Os desmaios da razão (2): População I

Os textos que vou passar a publicar nos próximos dias são da autoria do mais criativo e exímio sociólogo que Moçambique alguma vez teve, Elísio Macamo. Os textos estão a ser publicados pelo Jornal Notícias, mas decidi reproduzí-los aqui. Espero que se deliciem-se com as reflexões desta mente brilhante. Pensar é díficil, mas está ao alcance de todos aqueles que com integridade intelectual se entregam a esse exercício. Este exerício, básico, feito pelo Elísio Macamo, nesta série de textos, é, de longe, muito mais instrutivo do que as referências - megalomaniacas, narcisistas e de vaidade – pseudo-teóricas que alguns ciêntistas sociais da nossa praça fazem sobre os ditos “Desmáios de Quisse Mavota”. Publico-os aqui por uma razão didática. Eles representam um excelente exemplo de como se desenvolve o pensamento e senso crítico. São textos que falam por sí e do fénomeno em causa e não de quem os escreveu. Bom proveito.

VAMOS começar pelo mais básico. Os vários jornalistas que noticiaram o fenómeno dos desmaios deram destaque àquilo que chamaram de “opinião popular”, mais concretamente a opinião da “população local”. Disseram que a população explicava o fenómeno dos desmaios com recurso à crença local segundo a qual os espíritos do clã local estariam revoltados pelo facto de não terem sido consultados quando se construiu a escola. É aqui onde começam os problemas analíticos. Na verdade, população, em ciências sociais, é coisa que não existe. Repito: em ciências sociais não existe nada parecido com população. Existem indivíduos com características mais ou menos bem definidas e que, agregadas, podem dar grupos distintos com formas idênticas de pensar e agir. Portanto, o erro mais grave cometido pelas pessoas que noticiaram o assunto foi de dizer que a “população local” tem esta ou aquela opinião. Deram-nos informação falsa e sem valor de ... informação. Já vou explicar isto, mas antes quero abrir um parêntesis para contar algo semelhante a esta história dos desmaios e que me parece instructivo.

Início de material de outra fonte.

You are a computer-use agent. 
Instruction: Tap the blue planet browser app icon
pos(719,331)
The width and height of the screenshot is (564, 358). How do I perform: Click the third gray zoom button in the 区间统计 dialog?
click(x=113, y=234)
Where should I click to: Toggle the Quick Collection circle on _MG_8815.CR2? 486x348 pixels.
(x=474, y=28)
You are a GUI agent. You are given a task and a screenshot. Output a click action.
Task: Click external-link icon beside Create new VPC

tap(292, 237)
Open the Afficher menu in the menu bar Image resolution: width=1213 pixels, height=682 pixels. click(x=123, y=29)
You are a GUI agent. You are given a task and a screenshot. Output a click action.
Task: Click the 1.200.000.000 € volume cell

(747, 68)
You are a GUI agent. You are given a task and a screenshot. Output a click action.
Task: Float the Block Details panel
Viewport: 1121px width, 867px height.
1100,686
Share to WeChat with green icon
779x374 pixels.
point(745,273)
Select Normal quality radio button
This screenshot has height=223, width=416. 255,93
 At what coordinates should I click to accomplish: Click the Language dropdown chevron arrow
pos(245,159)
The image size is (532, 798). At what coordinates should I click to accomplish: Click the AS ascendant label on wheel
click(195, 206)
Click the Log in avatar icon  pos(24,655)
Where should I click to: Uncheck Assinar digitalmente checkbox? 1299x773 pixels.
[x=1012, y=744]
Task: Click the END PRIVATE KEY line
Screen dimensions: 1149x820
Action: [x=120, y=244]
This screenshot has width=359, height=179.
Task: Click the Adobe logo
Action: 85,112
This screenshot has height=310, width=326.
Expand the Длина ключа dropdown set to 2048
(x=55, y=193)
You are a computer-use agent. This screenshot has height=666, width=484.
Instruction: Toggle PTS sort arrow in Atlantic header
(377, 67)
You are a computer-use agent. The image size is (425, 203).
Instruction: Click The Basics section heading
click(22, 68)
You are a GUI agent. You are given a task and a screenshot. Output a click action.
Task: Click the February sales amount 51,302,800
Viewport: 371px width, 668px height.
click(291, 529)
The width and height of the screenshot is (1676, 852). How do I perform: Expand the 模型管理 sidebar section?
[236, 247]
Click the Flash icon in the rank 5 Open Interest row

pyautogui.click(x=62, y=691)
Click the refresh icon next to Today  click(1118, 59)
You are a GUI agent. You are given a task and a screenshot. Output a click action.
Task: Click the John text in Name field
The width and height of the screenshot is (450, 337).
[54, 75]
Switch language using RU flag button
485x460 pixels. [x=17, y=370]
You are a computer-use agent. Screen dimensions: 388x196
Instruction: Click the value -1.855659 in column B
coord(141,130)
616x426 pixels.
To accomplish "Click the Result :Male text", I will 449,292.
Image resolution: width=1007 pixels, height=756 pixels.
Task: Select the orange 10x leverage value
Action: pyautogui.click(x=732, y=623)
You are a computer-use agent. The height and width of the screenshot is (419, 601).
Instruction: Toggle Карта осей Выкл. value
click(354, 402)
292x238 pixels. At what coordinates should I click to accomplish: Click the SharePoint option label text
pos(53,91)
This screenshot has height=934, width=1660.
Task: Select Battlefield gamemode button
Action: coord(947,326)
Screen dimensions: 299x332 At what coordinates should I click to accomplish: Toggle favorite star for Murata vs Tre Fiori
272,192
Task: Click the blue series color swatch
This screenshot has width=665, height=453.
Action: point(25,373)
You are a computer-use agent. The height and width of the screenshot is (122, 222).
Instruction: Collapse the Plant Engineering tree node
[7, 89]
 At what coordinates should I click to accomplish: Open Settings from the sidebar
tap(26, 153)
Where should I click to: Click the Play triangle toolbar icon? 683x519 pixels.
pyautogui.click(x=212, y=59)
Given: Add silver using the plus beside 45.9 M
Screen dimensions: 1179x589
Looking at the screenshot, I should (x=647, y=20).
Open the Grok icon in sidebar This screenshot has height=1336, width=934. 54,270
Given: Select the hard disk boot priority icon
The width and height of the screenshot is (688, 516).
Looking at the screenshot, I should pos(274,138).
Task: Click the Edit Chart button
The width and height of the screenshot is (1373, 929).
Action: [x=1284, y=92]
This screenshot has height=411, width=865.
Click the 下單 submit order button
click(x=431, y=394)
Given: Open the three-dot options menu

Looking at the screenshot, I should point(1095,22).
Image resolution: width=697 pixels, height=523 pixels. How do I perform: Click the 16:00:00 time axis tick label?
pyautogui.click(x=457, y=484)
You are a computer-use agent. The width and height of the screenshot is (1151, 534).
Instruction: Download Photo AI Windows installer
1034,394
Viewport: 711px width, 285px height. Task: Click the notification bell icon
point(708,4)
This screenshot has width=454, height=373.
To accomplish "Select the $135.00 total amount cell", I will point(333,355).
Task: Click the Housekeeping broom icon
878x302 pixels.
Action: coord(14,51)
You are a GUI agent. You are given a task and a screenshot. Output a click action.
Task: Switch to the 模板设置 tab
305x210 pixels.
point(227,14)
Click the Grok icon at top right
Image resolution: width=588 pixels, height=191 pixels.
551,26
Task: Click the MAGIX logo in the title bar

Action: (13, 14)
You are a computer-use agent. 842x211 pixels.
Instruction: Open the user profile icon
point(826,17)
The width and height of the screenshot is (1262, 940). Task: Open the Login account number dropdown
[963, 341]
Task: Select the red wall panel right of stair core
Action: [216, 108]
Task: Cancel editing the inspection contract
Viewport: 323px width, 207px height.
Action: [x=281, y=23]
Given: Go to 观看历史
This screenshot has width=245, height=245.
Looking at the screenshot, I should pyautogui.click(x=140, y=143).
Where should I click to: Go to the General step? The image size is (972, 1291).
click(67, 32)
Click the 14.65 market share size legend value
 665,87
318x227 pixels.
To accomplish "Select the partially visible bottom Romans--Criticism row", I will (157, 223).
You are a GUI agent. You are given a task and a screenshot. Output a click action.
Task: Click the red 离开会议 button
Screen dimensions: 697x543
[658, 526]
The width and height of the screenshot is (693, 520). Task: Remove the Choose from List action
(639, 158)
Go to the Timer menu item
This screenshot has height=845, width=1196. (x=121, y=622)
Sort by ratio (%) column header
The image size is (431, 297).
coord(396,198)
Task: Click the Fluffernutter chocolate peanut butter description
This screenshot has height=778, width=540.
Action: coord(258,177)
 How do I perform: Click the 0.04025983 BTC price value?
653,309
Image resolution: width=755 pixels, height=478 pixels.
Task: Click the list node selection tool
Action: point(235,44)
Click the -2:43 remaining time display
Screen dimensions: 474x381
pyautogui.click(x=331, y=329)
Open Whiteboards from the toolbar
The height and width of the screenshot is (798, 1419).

Estava eu a fazer as minhas pesquisas na periferia da cidade do Xai-Xai – em 2004/05 – quando acompanhando uma brigada de técnicos da Empresa de Águas presenciei um diálogo interessante entre os técnicos e os membros duma comissão local de administração e manutenção dum fontanário. A Empresa de Águas é que tinha construído o fontanário há alguns meses e tinha tido o cuidado de formar alguém para fazer a manutenção. Algum tempo após a entrada em funcionamento do fontanário deixou de sair água. Consequentemente, o fontanário ficou vários meses inoperacional para grande incómodo dos moradores da área que tiveram de percorrer longas distâncias para se abastecerem de água. Os membros da comissão explicaram aos técnicos das Águas – ao jeito de alguns jornalistas e cientistas sociais – que a população dizia que o fontanário não funcionava porque um espírito local estava zangado por não ter sido consultado na altura da instalação. Os técnicos – que aparentemente não são população – perguntaram se a comissão havia feito a manutenção conforme recomendado, ao que estes responderam afirmativamente. Essa manifestação consistia em limpar o filtro que chupava a água do poço. Os técnicos retiraram o filtro para verificarem e constataram que este tinha sido colocado ao contrário após a limpeza. Resultado: só puxava areia. Recolocaram-no e a água jorrou límpida e fresquinha.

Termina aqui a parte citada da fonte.